For our main analysis, we identified CHB cases using previously validated criteria that included both diagnosis codes and laboratory test results. Based on this definition, the rate of newly reported CHB cases was 18.3 per 100 000 HSP in 2015. For our ad hoc analysis, we applied the more conservative CDC surveillance case definition [1] to CHeCS data. Using this definition, the rate of newly reported CHB cases was 8.3 per 100 000 HSP in 2015; this is roughly consistent with the rate reported by the CDC (7.6 per 100 000) using surveillance data from 40 states for that year.

The inclusion of patients under routine care in US healthcare systems is both a limitation and a strength of our analysis. Although our health system–based sample does not include some groups considered to be at particularly high risk for CHB (including homeless and incarcerated populations) [18, 19], our geographically diverse study spans the continental United States and Hawai’i, representing a broad cross section of the United States, and includes large proportions of African Americans and immigrants from China and Southeast Asia, among whom rates of CHB are generally recognized to be higher than in the overall US population [20]; this may limit its generalizability. A further limitation of this data, however, is that data regarding country of origin is not regularly collected at all CHeCS sites, making it impossible to draw conclusions regarding the proportion of US-born and foreign-born patients in our sample. In addition, American Indians are included in our category for Asian Americans and Pacific Islanders, although they may demonstrate distinct risk factors and rates of CHB. However, <1% of patients in our ASINPI category are identified as American Indian, so their inclusion in this group is not likely to have biased our results.

CHeCS uses an electronic health record–based data collection system, which permits us to stratify our sample by a number of patient characteristics to identify trends distinguishing groups, but by definition our cohort is limited to persons with at least some contact with the CHeCS health systems, so we cannot address trends among individuals who do not access healthcare services. We also note that our study focused on trends in CHB prevalence and newly reported cases rather than risk factors associated with hepatitis B screening and prevalence. Of course, screening rates will affect disease detection and therefore prevalence. Our group has previously analyzed a sample of >850 000 persons without previous hepatitis B; of them, 18.8% were tested for HBV infection, of whom 1.4% tested positive [21]. We are unable to perform an updated analysis to study risk factors related to screening and treatment patterns owing to limited system-wide data collection.

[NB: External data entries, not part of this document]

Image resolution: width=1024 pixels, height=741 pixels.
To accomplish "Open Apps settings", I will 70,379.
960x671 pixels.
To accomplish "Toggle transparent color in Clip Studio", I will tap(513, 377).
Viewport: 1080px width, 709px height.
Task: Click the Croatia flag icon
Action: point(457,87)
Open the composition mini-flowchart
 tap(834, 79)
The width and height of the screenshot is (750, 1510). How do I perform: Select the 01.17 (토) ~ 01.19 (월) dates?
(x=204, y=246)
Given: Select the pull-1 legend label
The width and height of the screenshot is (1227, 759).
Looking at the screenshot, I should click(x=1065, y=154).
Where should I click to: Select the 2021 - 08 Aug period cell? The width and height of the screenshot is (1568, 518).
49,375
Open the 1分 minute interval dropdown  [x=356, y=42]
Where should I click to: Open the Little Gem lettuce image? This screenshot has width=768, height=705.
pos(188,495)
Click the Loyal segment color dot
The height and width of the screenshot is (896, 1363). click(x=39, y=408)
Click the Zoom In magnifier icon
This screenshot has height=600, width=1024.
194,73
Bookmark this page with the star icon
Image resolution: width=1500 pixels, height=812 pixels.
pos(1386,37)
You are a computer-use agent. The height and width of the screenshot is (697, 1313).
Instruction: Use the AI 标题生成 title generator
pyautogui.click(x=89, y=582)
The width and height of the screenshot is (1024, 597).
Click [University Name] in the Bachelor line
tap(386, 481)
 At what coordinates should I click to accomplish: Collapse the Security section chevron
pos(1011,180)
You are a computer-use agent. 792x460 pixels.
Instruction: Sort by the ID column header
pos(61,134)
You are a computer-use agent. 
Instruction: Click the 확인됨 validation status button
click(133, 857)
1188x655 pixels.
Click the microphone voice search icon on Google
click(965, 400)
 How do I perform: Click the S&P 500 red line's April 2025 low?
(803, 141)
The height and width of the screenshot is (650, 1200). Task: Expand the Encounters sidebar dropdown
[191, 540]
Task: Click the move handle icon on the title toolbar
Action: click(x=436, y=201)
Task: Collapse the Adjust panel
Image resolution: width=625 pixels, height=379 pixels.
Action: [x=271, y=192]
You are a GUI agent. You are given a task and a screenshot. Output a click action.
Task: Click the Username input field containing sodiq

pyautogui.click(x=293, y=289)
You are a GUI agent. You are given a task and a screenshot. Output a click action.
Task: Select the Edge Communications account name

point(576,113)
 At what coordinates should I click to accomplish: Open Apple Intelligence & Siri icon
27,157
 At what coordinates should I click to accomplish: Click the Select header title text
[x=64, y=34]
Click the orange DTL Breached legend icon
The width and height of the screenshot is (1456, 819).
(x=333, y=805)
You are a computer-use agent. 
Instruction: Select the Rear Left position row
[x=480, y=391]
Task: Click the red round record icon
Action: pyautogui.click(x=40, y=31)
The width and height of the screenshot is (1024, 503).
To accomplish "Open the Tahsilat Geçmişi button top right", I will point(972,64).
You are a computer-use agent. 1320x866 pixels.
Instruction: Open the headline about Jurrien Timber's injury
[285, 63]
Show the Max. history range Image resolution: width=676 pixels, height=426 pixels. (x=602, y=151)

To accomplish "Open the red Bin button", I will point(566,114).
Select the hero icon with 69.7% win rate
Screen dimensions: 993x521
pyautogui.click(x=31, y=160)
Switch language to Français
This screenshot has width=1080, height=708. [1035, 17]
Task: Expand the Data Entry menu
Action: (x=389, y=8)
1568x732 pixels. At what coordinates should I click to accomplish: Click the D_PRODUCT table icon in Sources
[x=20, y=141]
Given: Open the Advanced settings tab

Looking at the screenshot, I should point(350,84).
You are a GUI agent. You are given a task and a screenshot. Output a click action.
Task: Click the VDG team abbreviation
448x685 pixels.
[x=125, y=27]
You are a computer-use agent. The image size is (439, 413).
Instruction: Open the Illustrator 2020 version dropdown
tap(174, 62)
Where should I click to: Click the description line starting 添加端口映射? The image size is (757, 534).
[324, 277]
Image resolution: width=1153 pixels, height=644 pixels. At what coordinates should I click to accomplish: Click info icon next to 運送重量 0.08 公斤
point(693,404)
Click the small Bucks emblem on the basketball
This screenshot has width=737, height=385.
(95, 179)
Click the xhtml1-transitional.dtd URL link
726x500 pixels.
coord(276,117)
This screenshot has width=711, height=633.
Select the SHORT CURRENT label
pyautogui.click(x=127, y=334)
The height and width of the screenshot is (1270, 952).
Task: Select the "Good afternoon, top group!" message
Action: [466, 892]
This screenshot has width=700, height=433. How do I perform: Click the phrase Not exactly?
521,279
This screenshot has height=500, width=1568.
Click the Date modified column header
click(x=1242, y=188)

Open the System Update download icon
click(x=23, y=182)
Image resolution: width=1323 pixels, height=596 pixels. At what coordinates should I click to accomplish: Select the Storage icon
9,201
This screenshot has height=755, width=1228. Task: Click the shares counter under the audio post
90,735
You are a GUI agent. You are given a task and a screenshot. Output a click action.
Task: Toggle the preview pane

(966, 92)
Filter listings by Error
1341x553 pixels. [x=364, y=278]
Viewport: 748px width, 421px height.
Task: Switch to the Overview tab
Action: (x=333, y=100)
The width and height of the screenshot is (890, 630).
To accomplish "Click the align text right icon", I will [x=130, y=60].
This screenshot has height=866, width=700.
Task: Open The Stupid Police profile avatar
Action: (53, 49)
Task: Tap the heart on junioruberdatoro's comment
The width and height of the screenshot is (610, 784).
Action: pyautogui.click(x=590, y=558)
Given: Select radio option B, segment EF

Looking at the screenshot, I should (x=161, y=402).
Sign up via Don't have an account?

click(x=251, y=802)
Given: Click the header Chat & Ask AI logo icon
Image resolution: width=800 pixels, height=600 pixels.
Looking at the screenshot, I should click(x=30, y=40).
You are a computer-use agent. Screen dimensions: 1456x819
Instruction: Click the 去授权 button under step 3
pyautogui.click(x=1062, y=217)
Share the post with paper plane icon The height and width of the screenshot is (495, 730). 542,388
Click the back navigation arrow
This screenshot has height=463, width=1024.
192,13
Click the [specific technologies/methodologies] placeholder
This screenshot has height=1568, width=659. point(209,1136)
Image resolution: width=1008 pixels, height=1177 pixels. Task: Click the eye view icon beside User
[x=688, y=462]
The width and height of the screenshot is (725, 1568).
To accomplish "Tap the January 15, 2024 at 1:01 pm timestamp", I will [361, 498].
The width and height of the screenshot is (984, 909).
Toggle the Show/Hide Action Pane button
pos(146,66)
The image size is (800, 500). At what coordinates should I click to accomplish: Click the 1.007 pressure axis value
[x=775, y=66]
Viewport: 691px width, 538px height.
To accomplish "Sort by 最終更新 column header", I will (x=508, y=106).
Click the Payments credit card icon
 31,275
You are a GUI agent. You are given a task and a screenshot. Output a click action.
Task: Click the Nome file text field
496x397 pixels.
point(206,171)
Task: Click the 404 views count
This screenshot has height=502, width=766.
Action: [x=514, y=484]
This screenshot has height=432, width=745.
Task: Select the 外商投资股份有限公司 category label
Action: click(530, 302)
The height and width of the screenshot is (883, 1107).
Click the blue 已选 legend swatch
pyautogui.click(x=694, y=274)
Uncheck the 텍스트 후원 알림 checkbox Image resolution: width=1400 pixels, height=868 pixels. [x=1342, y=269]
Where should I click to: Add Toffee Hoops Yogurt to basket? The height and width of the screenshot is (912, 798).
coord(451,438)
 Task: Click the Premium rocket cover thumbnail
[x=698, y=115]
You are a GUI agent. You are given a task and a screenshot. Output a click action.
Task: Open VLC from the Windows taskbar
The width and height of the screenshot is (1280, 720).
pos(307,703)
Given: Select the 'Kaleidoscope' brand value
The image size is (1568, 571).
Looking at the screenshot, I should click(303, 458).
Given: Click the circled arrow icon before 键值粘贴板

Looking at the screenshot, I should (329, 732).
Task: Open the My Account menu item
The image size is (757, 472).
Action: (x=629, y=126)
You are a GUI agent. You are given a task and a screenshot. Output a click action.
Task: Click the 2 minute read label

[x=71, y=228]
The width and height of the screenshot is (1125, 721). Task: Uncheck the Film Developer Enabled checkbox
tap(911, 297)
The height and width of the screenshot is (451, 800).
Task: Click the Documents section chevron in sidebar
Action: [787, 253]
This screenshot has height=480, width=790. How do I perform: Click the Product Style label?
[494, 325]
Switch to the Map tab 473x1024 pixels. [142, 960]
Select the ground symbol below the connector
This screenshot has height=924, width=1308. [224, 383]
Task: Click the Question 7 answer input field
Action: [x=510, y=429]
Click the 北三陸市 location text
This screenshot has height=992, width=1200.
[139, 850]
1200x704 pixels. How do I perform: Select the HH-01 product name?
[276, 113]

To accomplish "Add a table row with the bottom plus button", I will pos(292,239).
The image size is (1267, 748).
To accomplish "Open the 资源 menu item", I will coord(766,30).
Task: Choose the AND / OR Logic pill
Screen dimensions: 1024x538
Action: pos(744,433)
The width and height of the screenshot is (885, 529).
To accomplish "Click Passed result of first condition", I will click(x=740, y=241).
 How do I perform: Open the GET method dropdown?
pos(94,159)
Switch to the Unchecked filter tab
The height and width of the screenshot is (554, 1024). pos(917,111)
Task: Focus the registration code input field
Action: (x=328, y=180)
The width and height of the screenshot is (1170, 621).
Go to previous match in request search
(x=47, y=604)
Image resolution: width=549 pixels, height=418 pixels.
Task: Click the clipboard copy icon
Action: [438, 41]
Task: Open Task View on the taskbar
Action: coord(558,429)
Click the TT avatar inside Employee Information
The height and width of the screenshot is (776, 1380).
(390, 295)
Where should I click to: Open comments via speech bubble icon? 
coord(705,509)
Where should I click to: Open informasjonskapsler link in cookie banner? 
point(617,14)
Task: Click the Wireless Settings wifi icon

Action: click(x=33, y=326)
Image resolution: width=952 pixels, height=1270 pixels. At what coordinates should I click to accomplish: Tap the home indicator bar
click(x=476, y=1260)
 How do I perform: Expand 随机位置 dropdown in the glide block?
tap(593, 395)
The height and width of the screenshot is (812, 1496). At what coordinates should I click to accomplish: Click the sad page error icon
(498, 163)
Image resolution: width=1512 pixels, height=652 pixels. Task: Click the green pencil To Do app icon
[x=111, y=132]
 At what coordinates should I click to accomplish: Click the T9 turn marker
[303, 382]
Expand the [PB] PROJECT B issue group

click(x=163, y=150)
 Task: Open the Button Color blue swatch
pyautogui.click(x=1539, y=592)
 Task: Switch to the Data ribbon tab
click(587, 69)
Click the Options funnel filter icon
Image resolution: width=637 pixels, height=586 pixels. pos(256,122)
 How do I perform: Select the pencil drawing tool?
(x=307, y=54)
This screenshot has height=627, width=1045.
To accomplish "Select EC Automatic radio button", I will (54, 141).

Given the importance of understanding the role of antiviral treatment in patients with CHB, we are undertaking a number of analyses related to treatment and long-term outcomes. Because these analyses are complicated by within-patient variation in CHB treatment indication and uptake across time, recent changes in treatment guidelines, as well as by disparities in access to liver transplantation, such studies are outside the scope of the current article.

Across most of the study period, we observed that prevalence increased most rapidly among patients aged 61–70 years. In 2006, CHB prevalence was lower in these patients than among those aged 51–60 years; over time, prevalence increased in the former but remained flat in the latter group. The results is that by 2015, prevalence among the 2 age groups was similar. However, over the entire study period, the rate of newly reported CHB cases was constant in all age groups. This suggests that by 2015, all patients (but particularly those aged 61–70 years) were living longer than in 2006. The lack of a concomitant rise in newly reported cases of CHB in our health system cohort gives reason for optimism about the long-term success of hepatitis B prevention and treatment efforts in the United States.